• _RECORDS PROVIDED_:

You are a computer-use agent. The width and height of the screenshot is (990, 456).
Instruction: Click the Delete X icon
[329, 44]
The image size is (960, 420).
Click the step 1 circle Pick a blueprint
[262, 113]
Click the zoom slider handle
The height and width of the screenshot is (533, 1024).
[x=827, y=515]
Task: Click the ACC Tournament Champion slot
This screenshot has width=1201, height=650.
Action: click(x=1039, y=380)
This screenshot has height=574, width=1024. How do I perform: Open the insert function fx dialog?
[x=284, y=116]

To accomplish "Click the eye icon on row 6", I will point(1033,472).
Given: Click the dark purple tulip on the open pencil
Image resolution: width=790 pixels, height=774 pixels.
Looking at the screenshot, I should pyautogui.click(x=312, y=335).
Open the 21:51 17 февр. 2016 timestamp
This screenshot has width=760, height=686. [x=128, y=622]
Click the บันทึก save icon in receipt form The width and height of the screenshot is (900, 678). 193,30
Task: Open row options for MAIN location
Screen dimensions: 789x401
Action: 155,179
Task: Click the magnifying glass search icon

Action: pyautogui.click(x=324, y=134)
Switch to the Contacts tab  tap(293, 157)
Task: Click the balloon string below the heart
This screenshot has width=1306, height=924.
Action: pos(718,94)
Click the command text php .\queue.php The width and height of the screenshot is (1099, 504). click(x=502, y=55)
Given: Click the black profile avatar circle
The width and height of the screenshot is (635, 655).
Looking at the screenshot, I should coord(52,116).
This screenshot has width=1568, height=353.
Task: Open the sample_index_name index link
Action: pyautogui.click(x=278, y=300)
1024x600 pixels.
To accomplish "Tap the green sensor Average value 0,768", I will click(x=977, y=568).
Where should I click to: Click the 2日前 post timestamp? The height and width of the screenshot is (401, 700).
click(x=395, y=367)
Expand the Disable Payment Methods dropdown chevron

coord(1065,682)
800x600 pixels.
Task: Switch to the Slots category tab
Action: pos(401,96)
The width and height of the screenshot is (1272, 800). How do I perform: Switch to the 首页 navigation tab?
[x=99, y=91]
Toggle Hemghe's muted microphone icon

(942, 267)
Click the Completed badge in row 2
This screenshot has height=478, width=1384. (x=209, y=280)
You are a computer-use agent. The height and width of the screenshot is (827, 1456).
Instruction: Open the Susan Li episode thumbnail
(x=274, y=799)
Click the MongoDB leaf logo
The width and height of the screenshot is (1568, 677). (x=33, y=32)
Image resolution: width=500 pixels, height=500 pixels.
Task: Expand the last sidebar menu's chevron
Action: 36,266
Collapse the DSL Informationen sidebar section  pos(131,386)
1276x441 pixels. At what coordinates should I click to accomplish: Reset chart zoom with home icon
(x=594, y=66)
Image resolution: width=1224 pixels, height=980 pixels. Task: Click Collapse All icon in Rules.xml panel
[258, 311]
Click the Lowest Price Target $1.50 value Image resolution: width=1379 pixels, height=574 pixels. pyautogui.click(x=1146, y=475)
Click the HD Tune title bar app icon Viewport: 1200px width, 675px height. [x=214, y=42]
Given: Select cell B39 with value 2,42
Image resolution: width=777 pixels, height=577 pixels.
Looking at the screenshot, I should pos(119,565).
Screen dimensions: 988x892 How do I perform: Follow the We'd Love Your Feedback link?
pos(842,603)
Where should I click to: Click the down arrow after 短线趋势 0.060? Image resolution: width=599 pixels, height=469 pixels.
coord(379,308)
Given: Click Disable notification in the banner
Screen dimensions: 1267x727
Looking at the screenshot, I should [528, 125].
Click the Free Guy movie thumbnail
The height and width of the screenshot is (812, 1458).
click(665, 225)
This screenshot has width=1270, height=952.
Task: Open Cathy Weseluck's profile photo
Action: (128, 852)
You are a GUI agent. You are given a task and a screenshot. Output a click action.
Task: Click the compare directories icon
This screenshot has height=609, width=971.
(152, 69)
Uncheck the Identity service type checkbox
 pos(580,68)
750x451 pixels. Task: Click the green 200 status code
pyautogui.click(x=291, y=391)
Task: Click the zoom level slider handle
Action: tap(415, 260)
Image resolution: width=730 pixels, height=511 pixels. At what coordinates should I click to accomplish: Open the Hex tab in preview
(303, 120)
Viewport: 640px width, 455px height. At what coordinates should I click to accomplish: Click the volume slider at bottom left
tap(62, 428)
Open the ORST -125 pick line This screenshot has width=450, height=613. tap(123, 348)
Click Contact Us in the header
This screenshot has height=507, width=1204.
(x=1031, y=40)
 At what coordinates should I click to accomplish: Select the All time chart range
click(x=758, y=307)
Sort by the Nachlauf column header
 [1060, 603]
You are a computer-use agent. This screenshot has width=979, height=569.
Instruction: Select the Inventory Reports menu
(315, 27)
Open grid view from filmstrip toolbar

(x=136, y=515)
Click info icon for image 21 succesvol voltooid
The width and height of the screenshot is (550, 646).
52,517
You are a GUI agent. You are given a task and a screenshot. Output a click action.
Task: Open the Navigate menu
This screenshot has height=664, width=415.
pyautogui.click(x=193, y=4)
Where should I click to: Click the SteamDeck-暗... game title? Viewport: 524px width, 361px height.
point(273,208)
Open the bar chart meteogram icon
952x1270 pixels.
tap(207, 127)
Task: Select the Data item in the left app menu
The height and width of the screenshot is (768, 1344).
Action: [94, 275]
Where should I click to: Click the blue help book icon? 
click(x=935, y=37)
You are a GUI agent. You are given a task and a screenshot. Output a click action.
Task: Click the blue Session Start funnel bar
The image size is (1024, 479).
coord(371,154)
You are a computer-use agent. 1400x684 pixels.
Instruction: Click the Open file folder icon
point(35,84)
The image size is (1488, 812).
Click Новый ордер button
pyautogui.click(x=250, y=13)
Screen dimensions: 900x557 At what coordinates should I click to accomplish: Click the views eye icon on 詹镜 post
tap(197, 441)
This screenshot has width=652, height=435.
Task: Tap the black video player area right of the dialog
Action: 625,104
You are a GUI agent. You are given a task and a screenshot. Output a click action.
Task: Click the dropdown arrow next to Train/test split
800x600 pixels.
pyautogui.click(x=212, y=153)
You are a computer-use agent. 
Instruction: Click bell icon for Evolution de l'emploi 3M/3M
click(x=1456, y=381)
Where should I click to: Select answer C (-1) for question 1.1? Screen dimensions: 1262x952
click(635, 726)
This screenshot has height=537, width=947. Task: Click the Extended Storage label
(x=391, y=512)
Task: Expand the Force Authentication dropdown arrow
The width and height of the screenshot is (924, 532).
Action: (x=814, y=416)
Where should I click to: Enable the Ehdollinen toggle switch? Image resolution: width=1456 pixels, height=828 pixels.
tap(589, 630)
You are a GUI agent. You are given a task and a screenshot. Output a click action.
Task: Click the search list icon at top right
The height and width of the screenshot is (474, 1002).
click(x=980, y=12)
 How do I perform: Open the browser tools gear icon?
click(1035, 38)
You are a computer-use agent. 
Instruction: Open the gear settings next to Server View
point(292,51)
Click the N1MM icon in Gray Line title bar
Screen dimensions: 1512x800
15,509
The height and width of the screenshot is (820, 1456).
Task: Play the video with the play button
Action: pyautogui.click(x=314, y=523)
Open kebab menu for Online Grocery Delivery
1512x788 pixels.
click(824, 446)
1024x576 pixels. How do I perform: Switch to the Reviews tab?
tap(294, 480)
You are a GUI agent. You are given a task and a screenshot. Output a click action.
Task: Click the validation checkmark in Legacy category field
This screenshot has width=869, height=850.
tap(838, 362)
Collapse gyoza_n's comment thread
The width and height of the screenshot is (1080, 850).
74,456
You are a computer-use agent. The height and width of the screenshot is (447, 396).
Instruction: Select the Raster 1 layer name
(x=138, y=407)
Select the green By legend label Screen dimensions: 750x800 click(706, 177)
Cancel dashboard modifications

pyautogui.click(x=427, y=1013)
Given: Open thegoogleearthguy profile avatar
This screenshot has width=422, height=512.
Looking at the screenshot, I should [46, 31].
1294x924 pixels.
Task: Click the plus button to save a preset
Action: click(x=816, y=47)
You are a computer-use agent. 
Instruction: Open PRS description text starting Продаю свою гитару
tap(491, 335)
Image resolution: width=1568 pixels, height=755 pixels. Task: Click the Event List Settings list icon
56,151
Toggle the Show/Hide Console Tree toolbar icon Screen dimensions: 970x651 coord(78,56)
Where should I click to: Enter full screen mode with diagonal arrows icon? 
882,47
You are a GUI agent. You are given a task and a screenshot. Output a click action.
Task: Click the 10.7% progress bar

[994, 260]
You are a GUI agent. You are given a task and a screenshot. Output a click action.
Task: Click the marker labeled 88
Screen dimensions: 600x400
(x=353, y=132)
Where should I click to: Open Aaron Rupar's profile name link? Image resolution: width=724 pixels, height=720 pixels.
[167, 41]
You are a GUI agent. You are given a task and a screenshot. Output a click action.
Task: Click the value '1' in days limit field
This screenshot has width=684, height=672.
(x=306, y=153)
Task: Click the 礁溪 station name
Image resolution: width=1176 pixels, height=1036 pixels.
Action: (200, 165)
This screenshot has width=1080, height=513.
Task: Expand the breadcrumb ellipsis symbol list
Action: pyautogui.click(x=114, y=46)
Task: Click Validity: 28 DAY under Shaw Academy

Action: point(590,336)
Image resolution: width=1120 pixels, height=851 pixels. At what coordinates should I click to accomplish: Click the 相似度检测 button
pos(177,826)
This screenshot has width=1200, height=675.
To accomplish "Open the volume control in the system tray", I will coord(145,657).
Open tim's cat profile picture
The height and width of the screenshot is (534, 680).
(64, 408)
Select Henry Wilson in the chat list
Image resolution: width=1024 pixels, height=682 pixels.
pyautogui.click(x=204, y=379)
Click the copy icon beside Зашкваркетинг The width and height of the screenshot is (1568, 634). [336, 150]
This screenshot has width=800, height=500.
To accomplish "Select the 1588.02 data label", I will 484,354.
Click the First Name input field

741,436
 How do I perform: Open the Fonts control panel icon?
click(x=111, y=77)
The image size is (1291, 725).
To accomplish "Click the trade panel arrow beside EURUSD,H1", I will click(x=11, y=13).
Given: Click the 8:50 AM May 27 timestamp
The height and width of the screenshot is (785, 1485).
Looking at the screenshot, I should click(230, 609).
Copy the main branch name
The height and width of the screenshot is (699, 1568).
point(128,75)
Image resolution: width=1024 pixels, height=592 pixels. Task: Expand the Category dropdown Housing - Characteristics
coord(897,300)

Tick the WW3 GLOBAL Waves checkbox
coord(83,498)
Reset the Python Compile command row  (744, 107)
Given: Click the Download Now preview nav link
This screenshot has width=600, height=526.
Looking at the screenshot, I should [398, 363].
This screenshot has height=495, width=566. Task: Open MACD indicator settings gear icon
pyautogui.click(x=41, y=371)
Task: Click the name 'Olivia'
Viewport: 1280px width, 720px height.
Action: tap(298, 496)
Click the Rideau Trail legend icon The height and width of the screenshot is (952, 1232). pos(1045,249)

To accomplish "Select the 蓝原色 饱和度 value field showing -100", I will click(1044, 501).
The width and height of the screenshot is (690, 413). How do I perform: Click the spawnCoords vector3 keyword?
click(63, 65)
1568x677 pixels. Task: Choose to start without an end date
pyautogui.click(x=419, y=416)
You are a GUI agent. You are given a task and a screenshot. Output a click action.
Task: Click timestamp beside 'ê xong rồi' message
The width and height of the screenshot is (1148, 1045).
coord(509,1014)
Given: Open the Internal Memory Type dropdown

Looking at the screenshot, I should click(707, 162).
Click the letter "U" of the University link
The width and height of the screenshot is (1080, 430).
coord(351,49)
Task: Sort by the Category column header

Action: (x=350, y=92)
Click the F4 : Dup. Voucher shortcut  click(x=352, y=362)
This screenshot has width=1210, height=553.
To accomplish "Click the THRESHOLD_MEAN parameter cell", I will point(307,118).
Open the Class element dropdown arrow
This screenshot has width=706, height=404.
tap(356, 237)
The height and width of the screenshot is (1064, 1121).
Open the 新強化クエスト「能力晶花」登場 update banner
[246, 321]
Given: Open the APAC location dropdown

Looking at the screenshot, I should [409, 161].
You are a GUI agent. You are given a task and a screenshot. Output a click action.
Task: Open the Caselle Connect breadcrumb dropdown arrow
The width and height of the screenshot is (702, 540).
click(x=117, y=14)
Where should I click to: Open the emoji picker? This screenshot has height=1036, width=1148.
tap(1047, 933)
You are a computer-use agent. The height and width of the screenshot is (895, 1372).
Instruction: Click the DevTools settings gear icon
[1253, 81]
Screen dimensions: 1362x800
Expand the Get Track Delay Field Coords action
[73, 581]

• _WHAT TO WORK ON_: Starting at the first line of the records above, please copy every line exactly through the line containing "Task: Click the ACC Tournament Champion slot", and stop there.

• _PROBLEM SOLUTION_:
You are a computer-use agent. The width and height of the screenshot is (990, 456).
Instruction: Click the Delete X icon
[329, 44]
The image size is (960, 420).
Click the step 1 circle Pick a blueprint
[262, 113]
Click the zoom slider handle
The height and width of the screenshot is (533, 1024).
[x=827, y=515]
Task: Click the ACC Tournament Champion slot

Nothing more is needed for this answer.